Entries on finding words and elements
--- BEGIN ---

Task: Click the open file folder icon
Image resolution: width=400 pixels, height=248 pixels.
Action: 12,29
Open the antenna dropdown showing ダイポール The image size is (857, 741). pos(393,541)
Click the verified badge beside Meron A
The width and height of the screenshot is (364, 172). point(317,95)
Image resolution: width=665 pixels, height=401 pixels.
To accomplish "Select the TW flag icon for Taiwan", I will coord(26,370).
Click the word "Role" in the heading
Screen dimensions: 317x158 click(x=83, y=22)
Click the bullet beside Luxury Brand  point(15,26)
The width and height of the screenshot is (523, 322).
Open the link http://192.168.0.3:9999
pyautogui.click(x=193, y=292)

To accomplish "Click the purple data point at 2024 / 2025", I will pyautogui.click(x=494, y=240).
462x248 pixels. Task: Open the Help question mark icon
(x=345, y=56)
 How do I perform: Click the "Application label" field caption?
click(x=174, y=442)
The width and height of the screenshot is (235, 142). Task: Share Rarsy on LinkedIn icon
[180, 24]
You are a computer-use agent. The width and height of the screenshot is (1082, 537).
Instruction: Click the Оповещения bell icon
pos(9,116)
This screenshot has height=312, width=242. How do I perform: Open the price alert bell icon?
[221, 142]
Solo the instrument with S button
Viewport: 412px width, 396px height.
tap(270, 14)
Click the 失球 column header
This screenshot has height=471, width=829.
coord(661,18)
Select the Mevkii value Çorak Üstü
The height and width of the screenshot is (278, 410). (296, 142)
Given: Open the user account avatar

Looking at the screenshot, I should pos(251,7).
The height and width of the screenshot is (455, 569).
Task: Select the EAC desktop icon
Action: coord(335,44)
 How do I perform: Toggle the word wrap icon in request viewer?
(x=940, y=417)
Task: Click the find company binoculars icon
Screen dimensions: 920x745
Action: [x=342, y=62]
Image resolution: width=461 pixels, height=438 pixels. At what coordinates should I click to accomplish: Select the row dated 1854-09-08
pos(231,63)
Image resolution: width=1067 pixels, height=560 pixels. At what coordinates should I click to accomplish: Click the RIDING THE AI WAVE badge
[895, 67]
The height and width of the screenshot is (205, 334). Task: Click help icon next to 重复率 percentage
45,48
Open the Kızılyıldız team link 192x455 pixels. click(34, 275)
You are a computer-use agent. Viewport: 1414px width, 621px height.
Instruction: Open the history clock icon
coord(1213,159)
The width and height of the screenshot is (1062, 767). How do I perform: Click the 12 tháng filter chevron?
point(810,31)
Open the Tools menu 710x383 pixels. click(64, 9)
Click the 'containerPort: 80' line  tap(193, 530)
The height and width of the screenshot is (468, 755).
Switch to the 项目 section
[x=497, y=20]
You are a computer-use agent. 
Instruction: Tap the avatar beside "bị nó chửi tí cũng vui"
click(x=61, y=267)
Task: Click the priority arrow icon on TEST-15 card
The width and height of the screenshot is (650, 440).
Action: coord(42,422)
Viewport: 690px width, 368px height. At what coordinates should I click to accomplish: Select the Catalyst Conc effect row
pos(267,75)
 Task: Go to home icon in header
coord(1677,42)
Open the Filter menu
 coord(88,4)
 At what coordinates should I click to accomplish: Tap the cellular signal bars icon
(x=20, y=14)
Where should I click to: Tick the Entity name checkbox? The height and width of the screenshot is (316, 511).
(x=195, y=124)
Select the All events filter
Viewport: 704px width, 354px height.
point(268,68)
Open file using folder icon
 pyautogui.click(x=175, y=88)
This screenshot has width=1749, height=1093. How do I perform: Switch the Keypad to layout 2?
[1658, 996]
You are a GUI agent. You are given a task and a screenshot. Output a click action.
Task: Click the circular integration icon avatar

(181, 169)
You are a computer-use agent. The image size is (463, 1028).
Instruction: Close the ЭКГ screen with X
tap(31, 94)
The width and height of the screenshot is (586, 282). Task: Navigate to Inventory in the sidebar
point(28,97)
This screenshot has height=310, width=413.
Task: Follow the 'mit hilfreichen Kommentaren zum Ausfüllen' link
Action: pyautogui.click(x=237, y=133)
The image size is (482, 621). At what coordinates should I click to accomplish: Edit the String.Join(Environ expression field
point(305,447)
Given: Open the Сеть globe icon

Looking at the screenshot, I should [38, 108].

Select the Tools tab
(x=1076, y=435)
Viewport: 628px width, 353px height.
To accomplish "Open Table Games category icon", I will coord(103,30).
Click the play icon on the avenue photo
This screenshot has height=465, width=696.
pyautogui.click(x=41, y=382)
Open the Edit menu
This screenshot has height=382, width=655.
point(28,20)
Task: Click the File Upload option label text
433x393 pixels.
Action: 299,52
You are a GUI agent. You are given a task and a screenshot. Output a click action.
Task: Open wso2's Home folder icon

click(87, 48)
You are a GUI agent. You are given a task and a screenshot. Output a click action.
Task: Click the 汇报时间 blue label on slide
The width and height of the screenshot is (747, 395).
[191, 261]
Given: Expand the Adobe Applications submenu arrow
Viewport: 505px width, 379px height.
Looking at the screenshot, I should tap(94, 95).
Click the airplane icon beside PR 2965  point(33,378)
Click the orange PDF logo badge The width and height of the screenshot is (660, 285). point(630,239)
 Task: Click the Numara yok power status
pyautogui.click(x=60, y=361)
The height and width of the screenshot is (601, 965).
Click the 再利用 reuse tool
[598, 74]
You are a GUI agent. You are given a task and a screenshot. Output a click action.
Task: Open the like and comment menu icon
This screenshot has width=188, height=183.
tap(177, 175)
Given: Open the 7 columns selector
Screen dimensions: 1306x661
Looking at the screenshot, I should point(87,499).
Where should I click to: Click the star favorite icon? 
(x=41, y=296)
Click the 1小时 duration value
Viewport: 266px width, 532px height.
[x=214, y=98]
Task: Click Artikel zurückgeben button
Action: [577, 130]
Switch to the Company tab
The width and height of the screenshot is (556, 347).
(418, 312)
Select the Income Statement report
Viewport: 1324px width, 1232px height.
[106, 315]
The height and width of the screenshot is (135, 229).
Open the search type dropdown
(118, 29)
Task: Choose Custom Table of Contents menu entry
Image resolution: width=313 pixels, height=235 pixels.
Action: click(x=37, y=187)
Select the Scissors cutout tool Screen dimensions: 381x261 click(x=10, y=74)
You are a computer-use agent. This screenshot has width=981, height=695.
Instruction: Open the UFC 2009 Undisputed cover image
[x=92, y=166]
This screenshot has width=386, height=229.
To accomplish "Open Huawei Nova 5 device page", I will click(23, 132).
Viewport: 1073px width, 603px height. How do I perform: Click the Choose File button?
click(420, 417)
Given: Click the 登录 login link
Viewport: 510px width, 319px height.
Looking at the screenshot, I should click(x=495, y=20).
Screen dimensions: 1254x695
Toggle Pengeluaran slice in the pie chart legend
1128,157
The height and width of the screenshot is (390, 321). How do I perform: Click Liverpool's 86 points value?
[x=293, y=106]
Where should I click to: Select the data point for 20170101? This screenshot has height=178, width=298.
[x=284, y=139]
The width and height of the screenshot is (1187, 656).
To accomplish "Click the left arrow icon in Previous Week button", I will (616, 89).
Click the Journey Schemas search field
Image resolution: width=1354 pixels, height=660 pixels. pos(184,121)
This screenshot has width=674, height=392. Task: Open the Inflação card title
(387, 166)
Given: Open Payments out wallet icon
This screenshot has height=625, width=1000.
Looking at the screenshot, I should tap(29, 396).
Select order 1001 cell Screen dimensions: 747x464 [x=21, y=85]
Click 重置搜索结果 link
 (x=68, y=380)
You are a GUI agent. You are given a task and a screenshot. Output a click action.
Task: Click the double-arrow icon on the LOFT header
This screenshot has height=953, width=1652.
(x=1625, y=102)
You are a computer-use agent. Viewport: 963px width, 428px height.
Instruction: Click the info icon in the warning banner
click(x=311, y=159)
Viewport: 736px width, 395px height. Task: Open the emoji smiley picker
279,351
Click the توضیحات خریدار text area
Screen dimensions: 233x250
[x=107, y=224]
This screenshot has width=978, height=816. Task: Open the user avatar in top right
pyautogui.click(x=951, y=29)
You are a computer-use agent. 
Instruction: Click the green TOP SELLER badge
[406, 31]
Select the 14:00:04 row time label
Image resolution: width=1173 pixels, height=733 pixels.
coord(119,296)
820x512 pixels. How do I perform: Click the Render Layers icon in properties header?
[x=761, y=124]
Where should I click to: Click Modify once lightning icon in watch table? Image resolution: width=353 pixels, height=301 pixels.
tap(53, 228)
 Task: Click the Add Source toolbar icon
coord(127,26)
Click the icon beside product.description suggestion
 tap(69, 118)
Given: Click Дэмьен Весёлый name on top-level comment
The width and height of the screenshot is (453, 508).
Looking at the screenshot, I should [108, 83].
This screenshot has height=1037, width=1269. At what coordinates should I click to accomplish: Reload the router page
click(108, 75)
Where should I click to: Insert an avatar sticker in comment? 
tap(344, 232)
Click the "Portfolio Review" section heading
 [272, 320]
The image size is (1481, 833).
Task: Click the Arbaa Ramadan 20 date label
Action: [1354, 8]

--- END ---

INSTRUCTION: Repeat the records exactly, starting with the line that contains "Open the Tools" and going on through the line that contains "Action: pyautogui.click(x=237, y=133)".

ANSWER TO THIS EXERCISE:
Open the Tools menu 710x383 pixels. click(64, 9)
Click the 'containerPort: 80' line  tap(193, 530)
The height and width of the screenshot is (468, 755).
Switch to the 项目 section
[x=497, y=20]
You are a computer-use agent. 
Instruction: Tap the avatar beside "bị nó chửi tí cũng vui"
click(x=61, y=267)
Task: Click the priority arrow icon on TEST-15 card
The width and height of the screenshot is (650, 440).
Action: coord(42,422)
Viewport: 690px width, 368px height. At what coordinates should I click to accomplish: Select the Catalyst Conc effect row
pos(267,75)
 Task: Go to home icon in header
coord(1677,42)
Open the Filter menu
 coord(88,4)
 At what coordinates should I click to accomplish: Tap the cellular signal bars icon
(x=20, y=14)
Where should I click to: Tick the Entity name checkbox? The height and width of the screenshot is (316, 511).
(x=195, y=124)
Select the All events filter
Viewport: 704px width, 354px height.
point(268,68)
Open file using folder icon
 pyautogui.click(x=175, y=88)
This screenshot has width=1749, height=1093. How do I perform: Switch the Keypad to layout 2?
[1658, 996]
You are a GUI agent. You are given a task and a screenshot. Output a click action.
Task: Click the circular integration icon avatar

(181, 169)
You are a computer-use agent. The image size is (463, 1028).
Instruction: Close the ЭКГ screen with X
tap(31, 94)
The width and height of the screenshot is (586, 282). Task: Navigate to Inventory in the sidebar
point(28,97)
This screenshot has height=310, width=413.
Task: Follow the 'mit hilfreichen Kommentaren zum Ausfüllen' link
Action: pyautogui.click(x=237, y=133)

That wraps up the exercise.